**INSTRUCTIONS TO FOLLOW**
Only the lines of the data below from the one with "Where should I click to: Switch to the Услуги" through the one with "Click the zoom" are wanted. Repeat them exactly.
-------- SOURCE MATERIAL
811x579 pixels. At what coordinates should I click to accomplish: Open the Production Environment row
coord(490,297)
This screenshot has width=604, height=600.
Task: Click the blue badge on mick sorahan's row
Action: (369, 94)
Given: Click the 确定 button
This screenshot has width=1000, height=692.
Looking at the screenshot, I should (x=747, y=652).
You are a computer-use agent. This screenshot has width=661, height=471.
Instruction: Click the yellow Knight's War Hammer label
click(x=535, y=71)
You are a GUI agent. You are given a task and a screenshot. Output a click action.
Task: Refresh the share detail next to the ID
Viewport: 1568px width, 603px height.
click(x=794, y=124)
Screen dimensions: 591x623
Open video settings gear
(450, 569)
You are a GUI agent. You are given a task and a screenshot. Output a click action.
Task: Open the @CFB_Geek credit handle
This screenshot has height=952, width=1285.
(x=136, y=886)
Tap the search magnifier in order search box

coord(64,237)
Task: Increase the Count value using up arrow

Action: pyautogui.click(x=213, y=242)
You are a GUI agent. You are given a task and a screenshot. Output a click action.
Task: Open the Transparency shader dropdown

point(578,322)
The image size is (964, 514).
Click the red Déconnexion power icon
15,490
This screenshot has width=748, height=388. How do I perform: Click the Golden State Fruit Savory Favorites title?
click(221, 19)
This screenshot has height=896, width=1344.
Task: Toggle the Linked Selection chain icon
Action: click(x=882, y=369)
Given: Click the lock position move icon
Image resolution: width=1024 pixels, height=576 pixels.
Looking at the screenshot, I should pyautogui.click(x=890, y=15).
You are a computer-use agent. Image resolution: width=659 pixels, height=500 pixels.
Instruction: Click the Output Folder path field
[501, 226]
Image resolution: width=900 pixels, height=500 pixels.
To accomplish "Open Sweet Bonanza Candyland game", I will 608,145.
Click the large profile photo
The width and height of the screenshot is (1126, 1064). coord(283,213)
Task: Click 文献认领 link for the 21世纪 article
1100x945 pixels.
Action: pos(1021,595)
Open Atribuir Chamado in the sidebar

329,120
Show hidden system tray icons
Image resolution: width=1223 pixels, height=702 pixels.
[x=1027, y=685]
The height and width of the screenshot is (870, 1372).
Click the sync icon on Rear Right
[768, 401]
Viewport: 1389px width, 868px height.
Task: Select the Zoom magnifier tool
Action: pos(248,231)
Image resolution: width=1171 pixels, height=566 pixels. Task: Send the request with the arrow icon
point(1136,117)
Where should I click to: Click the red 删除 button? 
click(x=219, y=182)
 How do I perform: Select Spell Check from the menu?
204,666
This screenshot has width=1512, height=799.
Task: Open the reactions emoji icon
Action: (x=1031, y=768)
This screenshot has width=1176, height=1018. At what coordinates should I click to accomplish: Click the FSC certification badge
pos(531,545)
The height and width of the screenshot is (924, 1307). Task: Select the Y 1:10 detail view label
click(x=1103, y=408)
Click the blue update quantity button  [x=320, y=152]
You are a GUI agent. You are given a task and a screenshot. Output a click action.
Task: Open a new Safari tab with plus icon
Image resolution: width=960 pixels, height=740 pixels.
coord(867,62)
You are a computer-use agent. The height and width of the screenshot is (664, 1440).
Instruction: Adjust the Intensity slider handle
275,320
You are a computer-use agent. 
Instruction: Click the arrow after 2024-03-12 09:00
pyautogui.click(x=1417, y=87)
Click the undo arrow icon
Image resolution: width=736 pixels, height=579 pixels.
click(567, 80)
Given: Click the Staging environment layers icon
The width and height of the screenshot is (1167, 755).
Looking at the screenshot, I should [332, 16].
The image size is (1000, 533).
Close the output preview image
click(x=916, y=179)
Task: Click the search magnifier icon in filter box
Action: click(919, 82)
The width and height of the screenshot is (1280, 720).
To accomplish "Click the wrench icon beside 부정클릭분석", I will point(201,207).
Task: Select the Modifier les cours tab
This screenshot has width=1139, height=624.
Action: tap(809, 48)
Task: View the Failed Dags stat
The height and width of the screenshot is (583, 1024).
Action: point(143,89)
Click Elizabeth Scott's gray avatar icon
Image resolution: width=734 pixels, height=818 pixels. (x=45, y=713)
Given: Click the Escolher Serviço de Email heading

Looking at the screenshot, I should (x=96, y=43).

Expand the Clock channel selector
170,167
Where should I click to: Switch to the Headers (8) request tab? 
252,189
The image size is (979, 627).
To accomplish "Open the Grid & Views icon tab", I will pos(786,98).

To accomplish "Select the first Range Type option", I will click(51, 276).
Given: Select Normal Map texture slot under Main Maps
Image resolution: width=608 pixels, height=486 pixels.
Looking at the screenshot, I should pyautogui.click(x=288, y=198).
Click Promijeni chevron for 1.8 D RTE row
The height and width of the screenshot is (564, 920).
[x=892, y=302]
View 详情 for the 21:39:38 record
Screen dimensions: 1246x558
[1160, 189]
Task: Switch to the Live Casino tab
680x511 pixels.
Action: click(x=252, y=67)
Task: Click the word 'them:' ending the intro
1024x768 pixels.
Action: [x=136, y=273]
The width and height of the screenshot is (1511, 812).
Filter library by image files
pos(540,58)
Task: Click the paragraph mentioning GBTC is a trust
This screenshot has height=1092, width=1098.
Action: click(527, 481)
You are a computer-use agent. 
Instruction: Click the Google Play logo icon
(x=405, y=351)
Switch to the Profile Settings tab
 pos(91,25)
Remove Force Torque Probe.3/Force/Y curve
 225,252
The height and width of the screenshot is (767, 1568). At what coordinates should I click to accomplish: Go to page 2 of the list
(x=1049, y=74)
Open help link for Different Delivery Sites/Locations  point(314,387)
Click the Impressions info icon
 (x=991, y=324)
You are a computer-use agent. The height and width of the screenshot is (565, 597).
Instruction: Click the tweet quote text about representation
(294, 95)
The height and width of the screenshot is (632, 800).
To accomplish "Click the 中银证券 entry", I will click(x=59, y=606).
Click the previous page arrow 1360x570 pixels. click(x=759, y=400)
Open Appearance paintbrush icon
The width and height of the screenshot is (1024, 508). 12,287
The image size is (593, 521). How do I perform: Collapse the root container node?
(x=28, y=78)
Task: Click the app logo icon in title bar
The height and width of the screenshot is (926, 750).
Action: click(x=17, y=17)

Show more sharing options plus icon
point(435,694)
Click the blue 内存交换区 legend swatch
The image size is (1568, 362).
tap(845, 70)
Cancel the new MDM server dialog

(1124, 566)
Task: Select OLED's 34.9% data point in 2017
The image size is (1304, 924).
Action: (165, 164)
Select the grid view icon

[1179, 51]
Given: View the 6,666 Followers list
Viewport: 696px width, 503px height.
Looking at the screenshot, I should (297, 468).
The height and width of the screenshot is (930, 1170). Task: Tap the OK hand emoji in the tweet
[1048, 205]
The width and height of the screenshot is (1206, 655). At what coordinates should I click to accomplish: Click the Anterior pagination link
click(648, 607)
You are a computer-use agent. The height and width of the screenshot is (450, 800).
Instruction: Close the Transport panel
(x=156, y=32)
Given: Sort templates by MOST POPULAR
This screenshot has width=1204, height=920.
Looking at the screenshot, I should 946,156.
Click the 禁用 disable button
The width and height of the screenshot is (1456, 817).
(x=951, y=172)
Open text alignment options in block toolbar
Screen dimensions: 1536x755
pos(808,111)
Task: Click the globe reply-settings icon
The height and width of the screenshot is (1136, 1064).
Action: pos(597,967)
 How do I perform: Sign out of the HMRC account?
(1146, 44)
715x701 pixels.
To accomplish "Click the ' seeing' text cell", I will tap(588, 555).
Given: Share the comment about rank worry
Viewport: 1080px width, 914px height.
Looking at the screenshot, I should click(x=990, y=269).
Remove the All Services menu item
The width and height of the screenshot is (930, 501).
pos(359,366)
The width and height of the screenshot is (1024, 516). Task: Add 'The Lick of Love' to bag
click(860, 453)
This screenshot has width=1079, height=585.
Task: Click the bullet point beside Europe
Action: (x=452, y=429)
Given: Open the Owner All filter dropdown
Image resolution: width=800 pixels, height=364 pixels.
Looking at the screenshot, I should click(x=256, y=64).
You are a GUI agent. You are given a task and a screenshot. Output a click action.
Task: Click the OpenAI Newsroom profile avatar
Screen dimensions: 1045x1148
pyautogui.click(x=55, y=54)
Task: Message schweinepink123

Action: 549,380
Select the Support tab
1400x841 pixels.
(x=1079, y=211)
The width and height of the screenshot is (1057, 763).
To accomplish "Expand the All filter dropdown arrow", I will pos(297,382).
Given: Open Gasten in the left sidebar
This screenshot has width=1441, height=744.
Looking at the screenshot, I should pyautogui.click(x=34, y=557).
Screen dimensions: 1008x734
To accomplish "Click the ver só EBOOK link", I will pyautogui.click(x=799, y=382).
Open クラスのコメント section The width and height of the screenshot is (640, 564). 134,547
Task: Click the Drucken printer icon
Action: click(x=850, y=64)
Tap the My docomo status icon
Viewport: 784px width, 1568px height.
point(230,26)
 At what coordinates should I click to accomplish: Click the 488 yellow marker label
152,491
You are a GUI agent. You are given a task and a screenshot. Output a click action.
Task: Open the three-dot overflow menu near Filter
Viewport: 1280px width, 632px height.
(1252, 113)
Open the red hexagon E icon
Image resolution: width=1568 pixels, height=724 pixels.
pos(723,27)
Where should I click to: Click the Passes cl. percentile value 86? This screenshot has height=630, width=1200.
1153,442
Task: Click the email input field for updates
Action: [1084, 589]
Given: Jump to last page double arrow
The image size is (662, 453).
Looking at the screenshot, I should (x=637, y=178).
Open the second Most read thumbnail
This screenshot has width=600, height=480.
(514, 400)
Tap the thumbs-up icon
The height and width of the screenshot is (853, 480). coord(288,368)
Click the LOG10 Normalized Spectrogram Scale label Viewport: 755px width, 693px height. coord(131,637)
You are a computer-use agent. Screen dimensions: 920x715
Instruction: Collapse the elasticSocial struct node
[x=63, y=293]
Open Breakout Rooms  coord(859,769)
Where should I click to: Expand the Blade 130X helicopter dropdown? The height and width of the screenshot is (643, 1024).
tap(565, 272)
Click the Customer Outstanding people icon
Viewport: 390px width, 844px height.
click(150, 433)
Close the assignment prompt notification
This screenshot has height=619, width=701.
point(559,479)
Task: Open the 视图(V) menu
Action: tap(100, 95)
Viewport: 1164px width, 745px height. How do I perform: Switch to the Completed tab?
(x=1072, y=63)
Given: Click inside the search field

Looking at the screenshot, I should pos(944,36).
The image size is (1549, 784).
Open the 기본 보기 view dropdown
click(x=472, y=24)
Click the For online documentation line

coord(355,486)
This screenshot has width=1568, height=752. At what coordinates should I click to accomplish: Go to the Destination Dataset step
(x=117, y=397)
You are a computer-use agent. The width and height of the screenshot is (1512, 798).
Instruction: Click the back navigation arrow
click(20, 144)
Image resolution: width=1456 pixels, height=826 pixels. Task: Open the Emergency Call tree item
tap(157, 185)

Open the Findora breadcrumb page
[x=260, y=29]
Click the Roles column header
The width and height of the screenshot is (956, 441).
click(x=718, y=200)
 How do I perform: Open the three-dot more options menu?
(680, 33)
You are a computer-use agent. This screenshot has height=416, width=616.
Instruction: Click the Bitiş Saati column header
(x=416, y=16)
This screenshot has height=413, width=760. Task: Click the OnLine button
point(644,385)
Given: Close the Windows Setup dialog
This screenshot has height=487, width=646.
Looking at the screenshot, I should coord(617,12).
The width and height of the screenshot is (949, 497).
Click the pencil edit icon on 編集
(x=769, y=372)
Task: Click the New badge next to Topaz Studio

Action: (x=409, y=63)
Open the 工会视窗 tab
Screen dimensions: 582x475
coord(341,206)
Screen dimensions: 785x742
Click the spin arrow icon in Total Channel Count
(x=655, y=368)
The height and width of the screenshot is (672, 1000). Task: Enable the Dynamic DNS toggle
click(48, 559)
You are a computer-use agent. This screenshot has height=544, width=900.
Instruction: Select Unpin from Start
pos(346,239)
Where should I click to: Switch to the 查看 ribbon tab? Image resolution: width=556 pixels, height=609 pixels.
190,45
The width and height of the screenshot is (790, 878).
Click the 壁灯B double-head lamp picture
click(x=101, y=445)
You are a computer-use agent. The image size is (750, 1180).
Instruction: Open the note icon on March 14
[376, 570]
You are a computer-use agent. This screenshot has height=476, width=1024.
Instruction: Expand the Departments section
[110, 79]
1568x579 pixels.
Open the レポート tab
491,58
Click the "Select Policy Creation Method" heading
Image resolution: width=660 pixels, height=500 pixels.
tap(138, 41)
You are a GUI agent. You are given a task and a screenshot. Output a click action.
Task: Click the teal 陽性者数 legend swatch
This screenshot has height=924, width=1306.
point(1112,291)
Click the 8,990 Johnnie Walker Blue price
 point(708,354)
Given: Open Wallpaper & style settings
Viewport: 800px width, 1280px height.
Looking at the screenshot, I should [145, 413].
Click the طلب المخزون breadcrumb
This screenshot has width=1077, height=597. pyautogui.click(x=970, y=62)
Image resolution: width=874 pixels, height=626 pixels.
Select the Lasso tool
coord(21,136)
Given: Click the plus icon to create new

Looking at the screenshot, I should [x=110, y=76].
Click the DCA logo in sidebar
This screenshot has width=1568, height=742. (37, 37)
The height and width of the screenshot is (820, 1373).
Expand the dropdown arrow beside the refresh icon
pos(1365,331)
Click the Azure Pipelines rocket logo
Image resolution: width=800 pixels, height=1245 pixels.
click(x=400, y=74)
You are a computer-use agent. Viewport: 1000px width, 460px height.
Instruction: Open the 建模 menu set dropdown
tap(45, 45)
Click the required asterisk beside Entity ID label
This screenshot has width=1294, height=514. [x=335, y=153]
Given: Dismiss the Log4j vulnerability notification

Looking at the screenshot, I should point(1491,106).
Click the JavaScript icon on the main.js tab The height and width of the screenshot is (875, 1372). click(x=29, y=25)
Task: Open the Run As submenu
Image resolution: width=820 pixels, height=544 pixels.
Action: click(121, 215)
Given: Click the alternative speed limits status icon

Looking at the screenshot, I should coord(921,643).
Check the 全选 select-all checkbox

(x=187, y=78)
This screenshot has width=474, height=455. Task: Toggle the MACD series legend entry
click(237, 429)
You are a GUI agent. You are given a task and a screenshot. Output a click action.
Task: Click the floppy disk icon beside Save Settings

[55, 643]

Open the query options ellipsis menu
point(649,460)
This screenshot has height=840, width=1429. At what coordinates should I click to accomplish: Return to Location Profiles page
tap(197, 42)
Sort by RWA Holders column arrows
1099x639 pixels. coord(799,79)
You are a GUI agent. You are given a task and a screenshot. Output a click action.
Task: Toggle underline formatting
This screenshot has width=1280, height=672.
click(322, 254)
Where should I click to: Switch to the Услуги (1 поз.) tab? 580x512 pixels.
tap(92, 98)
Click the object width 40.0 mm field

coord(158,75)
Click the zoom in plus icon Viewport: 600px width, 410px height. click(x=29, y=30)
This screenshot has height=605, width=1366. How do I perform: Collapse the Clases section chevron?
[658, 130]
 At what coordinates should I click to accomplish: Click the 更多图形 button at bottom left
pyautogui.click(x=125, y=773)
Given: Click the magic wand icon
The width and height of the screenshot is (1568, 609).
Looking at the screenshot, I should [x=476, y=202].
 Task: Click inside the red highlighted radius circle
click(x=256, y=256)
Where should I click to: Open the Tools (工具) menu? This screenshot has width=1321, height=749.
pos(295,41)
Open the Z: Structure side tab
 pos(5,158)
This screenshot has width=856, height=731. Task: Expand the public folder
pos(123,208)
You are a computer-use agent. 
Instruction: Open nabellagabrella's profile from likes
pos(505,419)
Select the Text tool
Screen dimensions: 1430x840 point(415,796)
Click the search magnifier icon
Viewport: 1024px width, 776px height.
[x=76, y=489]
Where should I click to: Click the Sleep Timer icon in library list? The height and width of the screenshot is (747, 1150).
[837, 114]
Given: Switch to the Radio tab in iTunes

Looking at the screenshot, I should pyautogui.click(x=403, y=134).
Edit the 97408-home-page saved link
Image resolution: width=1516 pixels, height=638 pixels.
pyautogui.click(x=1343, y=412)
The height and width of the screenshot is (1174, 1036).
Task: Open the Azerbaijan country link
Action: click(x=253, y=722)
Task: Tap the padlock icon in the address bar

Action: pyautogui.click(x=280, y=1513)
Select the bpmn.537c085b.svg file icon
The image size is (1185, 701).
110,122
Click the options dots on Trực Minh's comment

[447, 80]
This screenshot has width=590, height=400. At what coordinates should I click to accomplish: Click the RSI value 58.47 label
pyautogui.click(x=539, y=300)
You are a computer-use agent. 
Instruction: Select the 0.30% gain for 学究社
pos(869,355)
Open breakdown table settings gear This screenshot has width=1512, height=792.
----------------
**SOLUTION FOR THIS PROBLEM**
Where should I click to: Switch to the Услуги (1 поз.) tab? 580x512 pixels.
tap(92, 98)
Click the object width 40.0 mm field

coord(158,75)
Click the zoom in plus icon Viewport: 600px width, 410px height. click(x=29, y=30)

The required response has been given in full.